__Passage provided__.
═══
Small-Scale Sustainable Communities: The Key to the Next Social (R)evolution

This article marks the first in the author’s series on Sustainable Communities, in which she investigates theories and examples of how we might organize ourselves toward sustainability.  This introductory article examines why it is crucial to focus on the viability of sustainable community prototypes, the likes of which are popping up in both urban and rural settings across the world.  Such efforts look humble and localized at first, but they may contribute more to the structural evolution of a global sustainable society than it seems.

From a humble sprout, a fragile orchid grows.  Not all of the seeds of its parent plant were pollinated.  Not all were strewn, and not all began to grow.  Some did.  Of those that did, one blossomed.  The orchid blossomed, a realized vision of the parent orchid’s design.
═══
__Supplied records__.
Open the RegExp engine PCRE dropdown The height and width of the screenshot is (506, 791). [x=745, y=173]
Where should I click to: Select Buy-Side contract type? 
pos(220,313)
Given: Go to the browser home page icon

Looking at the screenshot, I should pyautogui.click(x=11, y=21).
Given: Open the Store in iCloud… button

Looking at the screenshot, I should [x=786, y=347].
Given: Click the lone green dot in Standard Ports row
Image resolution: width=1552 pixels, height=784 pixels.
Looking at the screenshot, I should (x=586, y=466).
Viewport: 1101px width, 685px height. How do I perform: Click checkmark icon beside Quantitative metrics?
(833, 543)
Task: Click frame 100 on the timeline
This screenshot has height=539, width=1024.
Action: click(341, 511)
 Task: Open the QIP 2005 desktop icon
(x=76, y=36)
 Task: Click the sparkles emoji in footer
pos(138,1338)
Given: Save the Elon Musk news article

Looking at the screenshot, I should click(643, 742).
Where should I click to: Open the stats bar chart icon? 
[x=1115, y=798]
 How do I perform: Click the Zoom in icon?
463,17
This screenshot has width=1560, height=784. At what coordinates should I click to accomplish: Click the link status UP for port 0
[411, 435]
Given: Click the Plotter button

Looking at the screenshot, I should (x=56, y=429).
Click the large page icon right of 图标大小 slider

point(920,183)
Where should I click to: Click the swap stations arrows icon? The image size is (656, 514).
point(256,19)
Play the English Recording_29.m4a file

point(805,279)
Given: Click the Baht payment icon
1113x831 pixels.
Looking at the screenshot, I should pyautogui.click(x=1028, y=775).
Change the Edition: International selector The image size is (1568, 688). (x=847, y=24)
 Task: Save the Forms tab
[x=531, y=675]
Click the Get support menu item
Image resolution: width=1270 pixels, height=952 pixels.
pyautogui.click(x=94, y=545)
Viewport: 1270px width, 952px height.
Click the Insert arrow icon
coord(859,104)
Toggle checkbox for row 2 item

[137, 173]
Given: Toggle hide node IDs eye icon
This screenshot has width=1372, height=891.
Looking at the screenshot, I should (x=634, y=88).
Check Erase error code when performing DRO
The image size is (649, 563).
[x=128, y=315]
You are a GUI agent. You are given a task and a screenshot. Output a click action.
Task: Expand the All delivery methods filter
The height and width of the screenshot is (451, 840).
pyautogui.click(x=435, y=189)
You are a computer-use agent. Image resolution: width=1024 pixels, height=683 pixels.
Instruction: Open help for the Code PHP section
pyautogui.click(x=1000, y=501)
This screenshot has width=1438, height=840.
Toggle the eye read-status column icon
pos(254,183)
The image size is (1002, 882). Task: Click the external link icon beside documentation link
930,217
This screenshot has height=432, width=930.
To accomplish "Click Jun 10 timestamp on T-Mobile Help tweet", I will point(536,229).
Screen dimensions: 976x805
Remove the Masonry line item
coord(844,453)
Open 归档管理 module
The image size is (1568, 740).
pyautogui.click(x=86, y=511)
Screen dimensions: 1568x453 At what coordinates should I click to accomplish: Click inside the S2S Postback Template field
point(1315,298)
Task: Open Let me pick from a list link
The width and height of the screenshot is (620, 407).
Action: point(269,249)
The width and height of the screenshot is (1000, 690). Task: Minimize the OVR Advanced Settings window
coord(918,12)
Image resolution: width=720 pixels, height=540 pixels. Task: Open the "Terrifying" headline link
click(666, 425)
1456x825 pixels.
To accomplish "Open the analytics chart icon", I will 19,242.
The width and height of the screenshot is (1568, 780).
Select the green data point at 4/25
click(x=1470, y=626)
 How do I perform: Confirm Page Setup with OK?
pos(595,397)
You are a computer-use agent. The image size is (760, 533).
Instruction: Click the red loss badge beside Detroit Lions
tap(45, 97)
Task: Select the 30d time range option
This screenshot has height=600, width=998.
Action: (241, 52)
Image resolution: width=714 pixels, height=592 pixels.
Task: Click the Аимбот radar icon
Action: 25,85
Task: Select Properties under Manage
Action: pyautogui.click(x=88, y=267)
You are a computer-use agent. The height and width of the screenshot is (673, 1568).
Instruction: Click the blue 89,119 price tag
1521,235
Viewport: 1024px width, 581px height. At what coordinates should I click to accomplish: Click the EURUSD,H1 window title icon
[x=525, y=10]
═══
__Task brief__.
Continue the article on small-scale sustainable communities from the point where it stops, picking up right after the sentence about the orchid blossoming.

__Answer to the task__.
Not all efforts toward organizing ourselves for a better future have blossomed.  Communism fell to the stresses of maintaining an absolutist ideology among many individuals.  At this moment in our very own country, capitalism is finally beginning to buckle beneath its own design oversights (infinite growth within a finite planet).  If one examines the human political legacy, it seems that there never will be a final, best solution to our social woes.

But there may be an evolution.

Totalitarianism is better than a monarchy.  Representative democracy is an improvement over a totalitarian society.  Direct democracy is probably even better than representative democracy.  Having civil rights, women’s rights and gay rights satisfied feels much better than widespread injustice.  The only exception here may be class stratification in the U.S., which is apparently justified by the fundamental theory of our economic system.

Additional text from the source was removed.